|
My wife has nearly the same story. Complaints of fatigue, nausea, cognitive difficulties (feeling spacey, fuzzy-headed). Tried a radical elimination diet, and then reintroduced different dietary components one-by-one to see which we're causing the symptoms. Dairy and soy products were the worst, along with products containing yeast extract. Gluten also had an effect, but not as strong. She's cut these from her diet, and feels much better. Both of us have a background in the biological sciences (she has a PhD in Biochemistry from Washington University), and we both have a skeptical mindset. Neither of us are particularly susceptible to "woo". But the evidence is clear -- these foods make her very ill, and avoiding them makes her feel much better. The clincher for me were the inadvertent double-blind experiments that we occasionally run when she eats something without checking the label first. All sorts of foods contain dairy, soy, or yeast extract, so it's very easy to make a mistake. Nothing drives the point home like watching your wife hurl by the side of the road after a snack -- and then checking the label on the salami she just ate, only to find it contains "nonfat dry milk solids". It's hard to remain skeptical after that has happened a dozen times. We are still puzzled by the etiology of the disease. It seems like there is an immunological component (she also has asthma and hives, both of which flare up when she eats these foods), but she doesn't test as "allergic" in standard tests.
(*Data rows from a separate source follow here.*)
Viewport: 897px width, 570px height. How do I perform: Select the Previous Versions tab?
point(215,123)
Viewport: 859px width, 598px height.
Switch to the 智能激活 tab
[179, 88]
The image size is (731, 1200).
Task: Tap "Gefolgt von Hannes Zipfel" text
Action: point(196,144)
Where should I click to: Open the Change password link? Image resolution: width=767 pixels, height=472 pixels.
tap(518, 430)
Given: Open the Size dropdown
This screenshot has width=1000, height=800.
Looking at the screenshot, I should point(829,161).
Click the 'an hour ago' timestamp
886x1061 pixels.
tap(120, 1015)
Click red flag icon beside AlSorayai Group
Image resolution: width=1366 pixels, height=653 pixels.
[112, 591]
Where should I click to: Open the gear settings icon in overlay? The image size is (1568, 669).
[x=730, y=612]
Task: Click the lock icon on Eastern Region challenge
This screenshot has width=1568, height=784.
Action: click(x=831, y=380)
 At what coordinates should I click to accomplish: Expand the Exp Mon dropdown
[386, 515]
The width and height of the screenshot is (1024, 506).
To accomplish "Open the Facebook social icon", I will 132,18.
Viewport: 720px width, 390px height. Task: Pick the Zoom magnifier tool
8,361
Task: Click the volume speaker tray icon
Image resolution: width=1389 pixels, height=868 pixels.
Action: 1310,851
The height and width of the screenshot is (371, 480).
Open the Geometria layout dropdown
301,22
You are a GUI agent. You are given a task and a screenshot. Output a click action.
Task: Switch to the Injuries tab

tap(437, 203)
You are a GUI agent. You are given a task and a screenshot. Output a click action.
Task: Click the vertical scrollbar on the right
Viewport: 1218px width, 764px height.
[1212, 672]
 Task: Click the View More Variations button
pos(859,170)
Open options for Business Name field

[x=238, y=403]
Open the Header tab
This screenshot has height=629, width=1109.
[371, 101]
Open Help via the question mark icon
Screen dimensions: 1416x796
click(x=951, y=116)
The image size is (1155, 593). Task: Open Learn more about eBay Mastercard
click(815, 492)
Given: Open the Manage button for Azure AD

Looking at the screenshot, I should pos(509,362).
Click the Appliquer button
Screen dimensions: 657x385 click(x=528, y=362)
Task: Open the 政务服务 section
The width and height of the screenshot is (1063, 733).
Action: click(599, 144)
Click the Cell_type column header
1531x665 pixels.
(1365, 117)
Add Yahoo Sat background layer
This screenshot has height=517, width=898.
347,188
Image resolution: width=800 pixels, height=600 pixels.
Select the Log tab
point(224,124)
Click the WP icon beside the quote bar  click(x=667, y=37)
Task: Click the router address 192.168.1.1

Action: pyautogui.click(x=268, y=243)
I'm a bit skeptical of the low-level exposure hypothesis in this article (hard to test, hard to treat). However, the connections to the limbic system hinted at in this article are an interesting lead. The immune system can be affected by the nervous system, and I could see the olfactory system becoming sensitized after "learning" a correlation between a chemical and nausea, etc ... but these are just musings at this point. Anyone know of good research along these lines? |
There wasn't really much focus on "root" cause, but there were some interesting patterns. Two stand out in my memory: excessive consumption of a particular thing seemed to instil the "allergy", and once present would be triggered even if the "allergen" were administered intravenously without the patient's knowledge. In one case a man who had access to cheap eggs had them daily in large quantities for years - when finally seeking treatment for some very general symptom (migraines?), the hospital took him off his egg-diet. Thereafter, even the tiniest amount of intravenously administered egg would cause drastic symptoms (what symptoms I can't recall either, but may even have been as strange as violent episodes).
I realize this isn't the rigorous science you were looking for, and I apologise for the vagueness of my memory, but if it is indeed the same thing your wife experienced you can probably rule out "learned" correlations.